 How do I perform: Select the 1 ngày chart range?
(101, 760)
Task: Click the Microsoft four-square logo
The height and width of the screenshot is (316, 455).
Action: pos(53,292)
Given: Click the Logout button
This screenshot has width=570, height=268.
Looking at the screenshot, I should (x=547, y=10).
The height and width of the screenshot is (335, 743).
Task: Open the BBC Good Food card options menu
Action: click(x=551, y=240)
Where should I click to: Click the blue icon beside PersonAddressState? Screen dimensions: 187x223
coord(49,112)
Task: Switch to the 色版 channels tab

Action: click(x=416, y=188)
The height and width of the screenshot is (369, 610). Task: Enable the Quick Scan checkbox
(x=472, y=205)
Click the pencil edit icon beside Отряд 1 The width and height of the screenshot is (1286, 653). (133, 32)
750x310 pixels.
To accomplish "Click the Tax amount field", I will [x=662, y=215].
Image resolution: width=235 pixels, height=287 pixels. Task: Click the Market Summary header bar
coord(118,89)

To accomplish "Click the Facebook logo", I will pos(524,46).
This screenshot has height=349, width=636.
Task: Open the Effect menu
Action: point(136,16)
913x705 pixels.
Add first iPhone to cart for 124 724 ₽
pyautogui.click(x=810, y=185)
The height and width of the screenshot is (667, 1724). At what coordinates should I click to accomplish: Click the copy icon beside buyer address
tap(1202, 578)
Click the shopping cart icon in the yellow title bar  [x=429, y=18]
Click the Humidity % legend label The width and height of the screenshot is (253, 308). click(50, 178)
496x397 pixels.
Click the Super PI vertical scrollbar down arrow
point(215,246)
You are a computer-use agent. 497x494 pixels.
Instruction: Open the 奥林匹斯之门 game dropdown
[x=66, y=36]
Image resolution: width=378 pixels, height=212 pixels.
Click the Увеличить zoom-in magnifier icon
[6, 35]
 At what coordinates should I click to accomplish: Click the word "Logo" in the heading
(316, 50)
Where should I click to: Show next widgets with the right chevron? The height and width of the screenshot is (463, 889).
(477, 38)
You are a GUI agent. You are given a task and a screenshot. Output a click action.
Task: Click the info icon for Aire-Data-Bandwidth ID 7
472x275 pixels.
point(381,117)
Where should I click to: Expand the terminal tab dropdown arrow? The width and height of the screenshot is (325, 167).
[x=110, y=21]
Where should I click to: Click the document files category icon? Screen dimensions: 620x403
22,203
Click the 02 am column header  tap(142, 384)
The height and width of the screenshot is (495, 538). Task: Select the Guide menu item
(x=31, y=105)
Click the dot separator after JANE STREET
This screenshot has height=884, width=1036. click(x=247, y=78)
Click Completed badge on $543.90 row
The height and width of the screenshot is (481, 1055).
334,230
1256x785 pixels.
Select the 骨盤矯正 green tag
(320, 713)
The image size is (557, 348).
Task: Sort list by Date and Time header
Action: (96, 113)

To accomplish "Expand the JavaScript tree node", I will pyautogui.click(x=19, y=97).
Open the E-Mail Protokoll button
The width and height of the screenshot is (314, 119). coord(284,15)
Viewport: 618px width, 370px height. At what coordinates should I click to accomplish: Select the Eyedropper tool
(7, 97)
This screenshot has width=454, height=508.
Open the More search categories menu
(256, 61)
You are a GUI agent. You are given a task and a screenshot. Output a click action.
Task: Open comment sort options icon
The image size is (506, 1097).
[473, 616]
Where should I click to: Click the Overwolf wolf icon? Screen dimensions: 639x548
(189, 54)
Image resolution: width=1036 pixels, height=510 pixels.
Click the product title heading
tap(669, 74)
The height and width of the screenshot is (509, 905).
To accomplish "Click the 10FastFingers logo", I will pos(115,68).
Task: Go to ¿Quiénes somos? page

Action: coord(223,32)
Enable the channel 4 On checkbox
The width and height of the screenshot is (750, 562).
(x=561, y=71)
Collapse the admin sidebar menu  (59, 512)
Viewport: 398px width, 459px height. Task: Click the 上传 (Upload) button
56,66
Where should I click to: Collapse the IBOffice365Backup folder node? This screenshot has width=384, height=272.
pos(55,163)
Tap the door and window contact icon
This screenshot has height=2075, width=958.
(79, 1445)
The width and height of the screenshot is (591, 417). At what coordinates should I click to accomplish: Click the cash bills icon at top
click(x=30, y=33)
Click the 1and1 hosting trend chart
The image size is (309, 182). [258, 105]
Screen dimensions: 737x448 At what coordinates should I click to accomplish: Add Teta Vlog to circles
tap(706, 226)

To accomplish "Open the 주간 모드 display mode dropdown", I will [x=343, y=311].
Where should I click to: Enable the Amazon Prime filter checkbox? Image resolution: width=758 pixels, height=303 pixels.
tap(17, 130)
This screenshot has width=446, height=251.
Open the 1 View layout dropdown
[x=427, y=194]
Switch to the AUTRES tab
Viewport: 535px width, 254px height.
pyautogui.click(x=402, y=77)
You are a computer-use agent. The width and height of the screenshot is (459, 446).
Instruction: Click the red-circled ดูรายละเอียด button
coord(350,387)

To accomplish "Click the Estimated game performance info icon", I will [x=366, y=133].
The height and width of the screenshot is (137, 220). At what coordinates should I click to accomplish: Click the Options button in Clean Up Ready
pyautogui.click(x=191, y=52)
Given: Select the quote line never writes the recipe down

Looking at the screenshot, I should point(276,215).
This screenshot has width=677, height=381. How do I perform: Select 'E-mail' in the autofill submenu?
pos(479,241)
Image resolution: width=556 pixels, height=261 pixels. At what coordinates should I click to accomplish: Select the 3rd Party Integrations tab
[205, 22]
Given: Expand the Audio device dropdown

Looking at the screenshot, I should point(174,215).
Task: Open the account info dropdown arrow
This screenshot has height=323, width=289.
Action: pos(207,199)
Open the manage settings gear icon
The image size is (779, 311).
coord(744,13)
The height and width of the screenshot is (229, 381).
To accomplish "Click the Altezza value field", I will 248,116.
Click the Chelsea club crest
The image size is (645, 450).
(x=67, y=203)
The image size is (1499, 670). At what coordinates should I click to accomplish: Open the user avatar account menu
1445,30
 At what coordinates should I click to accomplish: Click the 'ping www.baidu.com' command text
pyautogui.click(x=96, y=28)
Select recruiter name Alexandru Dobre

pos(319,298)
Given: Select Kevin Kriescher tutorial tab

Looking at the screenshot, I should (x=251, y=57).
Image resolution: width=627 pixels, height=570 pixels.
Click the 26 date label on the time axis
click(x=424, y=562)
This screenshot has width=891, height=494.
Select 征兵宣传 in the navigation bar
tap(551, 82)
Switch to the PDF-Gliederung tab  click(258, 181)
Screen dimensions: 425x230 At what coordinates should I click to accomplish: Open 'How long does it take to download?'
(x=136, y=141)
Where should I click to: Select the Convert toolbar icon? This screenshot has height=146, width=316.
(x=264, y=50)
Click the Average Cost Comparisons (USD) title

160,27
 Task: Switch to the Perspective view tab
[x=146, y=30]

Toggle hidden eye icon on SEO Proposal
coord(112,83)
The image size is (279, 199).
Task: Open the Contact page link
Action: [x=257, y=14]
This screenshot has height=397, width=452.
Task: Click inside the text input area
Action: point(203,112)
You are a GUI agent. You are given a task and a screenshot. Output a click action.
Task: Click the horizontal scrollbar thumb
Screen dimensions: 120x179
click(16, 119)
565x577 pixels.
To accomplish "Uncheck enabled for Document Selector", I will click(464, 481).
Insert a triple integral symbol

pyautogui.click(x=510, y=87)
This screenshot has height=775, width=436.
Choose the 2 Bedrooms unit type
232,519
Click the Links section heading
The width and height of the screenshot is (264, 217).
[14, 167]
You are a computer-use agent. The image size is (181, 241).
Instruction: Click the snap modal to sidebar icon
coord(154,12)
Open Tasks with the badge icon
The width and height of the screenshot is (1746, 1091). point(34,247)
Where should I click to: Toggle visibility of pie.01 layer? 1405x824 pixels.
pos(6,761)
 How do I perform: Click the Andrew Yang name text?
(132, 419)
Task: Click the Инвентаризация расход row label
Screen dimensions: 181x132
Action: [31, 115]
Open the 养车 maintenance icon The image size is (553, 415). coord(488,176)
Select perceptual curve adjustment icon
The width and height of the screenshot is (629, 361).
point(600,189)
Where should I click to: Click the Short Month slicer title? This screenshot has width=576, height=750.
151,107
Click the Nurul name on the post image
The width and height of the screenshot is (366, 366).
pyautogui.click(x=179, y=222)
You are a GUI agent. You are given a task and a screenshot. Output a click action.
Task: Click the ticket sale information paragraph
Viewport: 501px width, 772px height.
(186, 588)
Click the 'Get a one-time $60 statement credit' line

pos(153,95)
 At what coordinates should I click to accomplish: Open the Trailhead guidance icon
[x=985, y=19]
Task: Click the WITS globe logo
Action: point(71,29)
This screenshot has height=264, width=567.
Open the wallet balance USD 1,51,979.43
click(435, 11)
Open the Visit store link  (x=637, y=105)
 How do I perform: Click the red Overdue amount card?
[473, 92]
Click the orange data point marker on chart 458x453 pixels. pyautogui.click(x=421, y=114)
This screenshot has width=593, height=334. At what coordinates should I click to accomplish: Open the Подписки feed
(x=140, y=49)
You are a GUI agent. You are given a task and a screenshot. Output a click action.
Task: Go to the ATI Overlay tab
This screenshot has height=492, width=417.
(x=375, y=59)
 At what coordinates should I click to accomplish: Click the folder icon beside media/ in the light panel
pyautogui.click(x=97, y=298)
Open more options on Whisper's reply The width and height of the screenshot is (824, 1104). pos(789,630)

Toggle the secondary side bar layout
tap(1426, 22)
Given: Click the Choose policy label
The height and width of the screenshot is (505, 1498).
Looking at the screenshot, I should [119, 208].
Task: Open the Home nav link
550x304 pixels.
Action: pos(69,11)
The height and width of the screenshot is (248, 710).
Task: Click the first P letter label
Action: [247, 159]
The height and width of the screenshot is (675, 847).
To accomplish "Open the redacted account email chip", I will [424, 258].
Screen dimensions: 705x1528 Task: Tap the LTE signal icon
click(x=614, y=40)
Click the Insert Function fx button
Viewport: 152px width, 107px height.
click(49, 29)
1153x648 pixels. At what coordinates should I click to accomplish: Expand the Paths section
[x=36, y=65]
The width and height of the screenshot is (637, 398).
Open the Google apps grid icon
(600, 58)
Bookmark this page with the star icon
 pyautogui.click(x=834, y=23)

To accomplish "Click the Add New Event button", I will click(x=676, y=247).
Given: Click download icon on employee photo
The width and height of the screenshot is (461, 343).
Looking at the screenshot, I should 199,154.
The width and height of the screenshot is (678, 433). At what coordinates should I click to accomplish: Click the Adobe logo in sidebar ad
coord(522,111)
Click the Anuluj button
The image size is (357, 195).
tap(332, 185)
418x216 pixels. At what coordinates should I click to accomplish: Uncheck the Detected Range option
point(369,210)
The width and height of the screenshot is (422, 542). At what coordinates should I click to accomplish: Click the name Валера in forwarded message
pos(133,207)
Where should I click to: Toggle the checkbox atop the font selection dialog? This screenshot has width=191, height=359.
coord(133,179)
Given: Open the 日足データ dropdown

┄┄┄┄┄┄

(YOUR ASSIGNMENT): Leave out every line above except those from the line with "Image resolution: width=627" up to and including the line with "Switch to the PDF-Gliederung", and copy those exactly.

(WORKED SOLUTION):
Image resolution: width=627 pixels, height=570 pixels.
Click the 26 date label on the time axis
click(x=424, y=562)
This screenshot has width=891, height=494.
Select 征兵宣传 in the navigation bar
tap(551, 82)
Switch to the PDF-Gliederung tab  click(258, 181)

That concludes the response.